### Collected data
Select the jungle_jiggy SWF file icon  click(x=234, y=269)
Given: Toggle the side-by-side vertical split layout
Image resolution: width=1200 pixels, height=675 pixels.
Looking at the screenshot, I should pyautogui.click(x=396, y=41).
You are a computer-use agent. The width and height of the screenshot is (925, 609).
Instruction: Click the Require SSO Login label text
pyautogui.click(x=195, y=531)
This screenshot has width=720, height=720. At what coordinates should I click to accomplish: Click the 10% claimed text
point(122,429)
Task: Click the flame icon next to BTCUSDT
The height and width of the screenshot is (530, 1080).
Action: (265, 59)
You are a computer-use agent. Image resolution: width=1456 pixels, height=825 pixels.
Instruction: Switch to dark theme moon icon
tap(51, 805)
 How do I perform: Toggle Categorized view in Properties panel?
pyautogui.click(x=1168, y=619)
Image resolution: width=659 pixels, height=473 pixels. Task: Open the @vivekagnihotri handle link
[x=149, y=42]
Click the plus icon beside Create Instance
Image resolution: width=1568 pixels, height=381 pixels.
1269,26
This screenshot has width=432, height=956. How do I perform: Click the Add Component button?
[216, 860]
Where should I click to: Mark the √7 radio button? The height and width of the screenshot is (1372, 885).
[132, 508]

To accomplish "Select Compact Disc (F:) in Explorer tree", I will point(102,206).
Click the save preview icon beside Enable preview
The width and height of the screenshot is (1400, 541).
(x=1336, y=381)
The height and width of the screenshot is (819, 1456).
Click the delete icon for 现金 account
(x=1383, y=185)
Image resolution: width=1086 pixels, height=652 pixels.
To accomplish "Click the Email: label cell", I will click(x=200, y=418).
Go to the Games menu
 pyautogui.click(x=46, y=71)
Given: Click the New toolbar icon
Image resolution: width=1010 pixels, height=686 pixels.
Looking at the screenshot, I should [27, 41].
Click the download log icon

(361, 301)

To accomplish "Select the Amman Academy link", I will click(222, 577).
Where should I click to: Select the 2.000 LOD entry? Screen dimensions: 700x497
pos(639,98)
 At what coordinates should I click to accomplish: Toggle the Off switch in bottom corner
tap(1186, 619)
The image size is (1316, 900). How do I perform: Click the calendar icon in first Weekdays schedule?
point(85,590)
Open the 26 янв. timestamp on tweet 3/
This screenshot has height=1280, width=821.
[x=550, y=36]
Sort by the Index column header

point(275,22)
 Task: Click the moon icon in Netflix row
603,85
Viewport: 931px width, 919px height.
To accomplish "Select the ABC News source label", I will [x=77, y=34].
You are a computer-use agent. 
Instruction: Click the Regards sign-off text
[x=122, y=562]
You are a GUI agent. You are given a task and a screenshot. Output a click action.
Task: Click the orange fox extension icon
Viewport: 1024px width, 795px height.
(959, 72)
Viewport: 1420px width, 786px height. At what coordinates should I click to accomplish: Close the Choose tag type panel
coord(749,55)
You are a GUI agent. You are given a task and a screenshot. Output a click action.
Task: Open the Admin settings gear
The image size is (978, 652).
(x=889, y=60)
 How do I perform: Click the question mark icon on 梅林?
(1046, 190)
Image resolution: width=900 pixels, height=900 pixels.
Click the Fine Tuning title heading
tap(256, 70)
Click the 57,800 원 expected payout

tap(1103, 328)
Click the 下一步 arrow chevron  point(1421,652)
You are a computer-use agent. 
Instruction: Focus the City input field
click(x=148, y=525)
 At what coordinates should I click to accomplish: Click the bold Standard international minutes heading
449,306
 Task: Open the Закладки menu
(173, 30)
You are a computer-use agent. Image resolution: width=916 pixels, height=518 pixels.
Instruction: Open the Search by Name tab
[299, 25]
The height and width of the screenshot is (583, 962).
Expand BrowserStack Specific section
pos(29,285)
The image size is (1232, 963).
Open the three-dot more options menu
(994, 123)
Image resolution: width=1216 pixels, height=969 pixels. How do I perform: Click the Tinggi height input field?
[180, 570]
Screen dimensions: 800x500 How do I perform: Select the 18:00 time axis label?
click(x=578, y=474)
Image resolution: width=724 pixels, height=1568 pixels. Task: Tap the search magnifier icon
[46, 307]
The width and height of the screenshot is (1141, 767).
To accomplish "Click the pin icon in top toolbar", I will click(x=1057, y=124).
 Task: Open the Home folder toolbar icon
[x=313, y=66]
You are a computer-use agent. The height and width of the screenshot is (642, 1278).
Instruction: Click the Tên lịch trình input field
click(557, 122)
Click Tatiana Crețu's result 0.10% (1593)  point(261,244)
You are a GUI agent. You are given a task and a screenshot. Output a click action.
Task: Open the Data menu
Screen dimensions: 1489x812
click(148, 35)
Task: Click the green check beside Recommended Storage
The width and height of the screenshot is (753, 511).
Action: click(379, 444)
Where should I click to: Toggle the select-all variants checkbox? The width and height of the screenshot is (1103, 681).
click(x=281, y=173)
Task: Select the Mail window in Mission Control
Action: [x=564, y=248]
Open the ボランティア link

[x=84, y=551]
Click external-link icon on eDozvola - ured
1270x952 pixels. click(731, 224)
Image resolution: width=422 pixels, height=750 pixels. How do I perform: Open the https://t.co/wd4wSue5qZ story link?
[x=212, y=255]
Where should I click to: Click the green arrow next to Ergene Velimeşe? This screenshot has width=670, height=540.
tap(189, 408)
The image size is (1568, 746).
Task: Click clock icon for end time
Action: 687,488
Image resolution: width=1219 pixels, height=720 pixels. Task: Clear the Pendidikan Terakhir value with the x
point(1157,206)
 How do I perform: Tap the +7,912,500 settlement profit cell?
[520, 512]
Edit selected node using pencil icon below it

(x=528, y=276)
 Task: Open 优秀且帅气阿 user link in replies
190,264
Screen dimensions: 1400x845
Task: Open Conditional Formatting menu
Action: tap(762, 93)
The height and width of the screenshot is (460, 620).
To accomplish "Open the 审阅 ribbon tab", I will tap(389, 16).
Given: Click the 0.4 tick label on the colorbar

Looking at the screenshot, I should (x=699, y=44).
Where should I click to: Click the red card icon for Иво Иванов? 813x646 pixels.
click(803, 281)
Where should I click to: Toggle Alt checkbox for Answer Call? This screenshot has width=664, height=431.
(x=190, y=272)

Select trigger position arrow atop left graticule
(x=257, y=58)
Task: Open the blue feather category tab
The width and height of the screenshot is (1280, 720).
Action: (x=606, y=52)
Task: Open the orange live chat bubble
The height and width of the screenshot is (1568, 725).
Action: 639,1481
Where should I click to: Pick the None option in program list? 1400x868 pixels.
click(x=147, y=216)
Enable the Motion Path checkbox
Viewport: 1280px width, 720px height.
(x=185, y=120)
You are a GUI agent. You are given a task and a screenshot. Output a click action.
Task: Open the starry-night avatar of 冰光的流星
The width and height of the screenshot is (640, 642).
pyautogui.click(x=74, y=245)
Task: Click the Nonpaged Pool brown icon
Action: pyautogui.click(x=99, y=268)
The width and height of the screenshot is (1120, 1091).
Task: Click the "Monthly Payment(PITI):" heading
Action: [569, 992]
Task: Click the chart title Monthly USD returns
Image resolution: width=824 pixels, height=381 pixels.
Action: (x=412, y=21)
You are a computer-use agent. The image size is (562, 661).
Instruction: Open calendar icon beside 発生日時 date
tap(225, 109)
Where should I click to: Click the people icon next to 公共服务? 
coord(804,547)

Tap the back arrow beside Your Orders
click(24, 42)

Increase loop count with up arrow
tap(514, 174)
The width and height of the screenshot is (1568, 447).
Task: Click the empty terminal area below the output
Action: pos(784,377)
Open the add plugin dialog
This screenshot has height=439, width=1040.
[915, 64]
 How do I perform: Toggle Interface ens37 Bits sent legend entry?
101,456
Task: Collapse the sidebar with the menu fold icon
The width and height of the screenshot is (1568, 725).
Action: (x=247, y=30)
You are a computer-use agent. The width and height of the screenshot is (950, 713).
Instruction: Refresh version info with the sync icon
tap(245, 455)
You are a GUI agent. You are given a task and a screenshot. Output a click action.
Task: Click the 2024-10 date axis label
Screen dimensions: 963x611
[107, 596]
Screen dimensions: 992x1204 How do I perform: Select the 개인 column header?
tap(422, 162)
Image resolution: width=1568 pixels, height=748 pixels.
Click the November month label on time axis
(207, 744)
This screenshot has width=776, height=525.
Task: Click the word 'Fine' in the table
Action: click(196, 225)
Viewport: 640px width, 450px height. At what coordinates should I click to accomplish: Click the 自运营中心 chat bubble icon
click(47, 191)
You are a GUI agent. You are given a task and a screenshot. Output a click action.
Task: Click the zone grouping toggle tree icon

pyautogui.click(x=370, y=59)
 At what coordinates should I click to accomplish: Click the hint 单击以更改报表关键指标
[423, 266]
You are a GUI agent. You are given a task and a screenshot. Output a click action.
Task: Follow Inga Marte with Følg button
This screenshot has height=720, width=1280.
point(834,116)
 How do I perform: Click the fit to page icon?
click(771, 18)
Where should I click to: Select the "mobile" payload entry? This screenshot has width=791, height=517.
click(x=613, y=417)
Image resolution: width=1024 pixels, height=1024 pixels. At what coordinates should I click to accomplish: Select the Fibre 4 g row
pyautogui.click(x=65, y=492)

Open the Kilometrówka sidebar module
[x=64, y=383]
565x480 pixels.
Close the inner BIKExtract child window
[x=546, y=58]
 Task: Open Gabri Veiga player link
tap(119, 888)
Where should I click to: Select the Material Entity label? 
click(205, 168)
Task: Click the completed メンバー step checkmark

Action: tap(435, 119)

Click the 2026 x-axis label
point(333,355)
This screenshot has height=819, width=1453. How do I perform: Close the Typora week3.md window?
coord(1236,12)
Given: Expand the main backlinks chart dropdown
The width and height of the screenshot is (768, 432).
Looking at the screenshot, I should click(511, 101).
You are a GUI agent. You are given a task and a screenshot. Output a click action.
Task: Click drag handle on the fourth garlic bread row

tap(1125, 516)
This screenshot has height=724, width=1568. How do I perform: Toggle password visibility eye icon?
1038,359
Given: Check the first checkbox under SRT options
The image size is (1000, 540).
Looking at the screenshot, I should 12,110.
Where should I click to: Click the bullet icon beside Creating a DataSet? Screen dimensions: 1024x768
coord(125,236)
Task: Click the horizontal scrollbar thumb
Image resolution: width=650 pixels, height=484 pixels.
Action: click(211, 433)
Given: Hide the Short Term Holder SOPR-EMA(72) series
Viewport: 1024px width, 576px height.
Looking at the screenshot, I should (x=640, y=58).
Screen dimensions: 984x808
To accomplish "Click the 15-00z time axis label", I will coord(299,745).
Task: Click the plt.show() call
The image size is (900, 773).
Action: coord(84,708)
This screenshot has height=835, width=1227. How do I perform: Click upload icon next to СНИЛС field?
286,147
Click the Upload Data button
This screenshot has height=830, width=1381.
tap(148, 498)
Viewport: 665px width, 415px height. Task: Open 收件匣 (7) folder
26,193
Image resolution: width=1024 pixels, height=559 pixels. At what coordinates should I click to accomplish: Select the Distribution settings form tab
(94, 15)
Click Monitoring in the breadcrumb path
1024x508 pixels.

### WORK ORDER
Print again the lines of the entries above that fall between the line holding "The width and height of the screenshot is (768, 432)." and the line holding "Given: Hide the", inclusive, exactly as they stand.

### SOLVED PROBLEM
The width and height of the screenshot is (768, 432).
Looking at the screenshot, I should click(511, 101).
You are a GUI agent. You are given a task and a screenshot. Output a click action.
Task: Click drag handle on the fourth garlic bread row

tap(1125, 516)
This screenshot has height=724, width=1568. How do I perform: Toggle password visibility eye icon?
1038,359
Given: Check the first checkbox under SRT options
The image size is (1000, 540).
Looking at the screenshot, I should 12,110.
Where should I click to: Click the bullet icon beside Creating a DataSet? Screen dimensions: 1024x768
coord(125,236)
Task: Click the horizontal scrollbar thumb
Image resolution: width=650 pixels, height=484 pixels.
Action: click(211, 433)
Given: Hide the Short Term Holder SOPR-EMA(72) series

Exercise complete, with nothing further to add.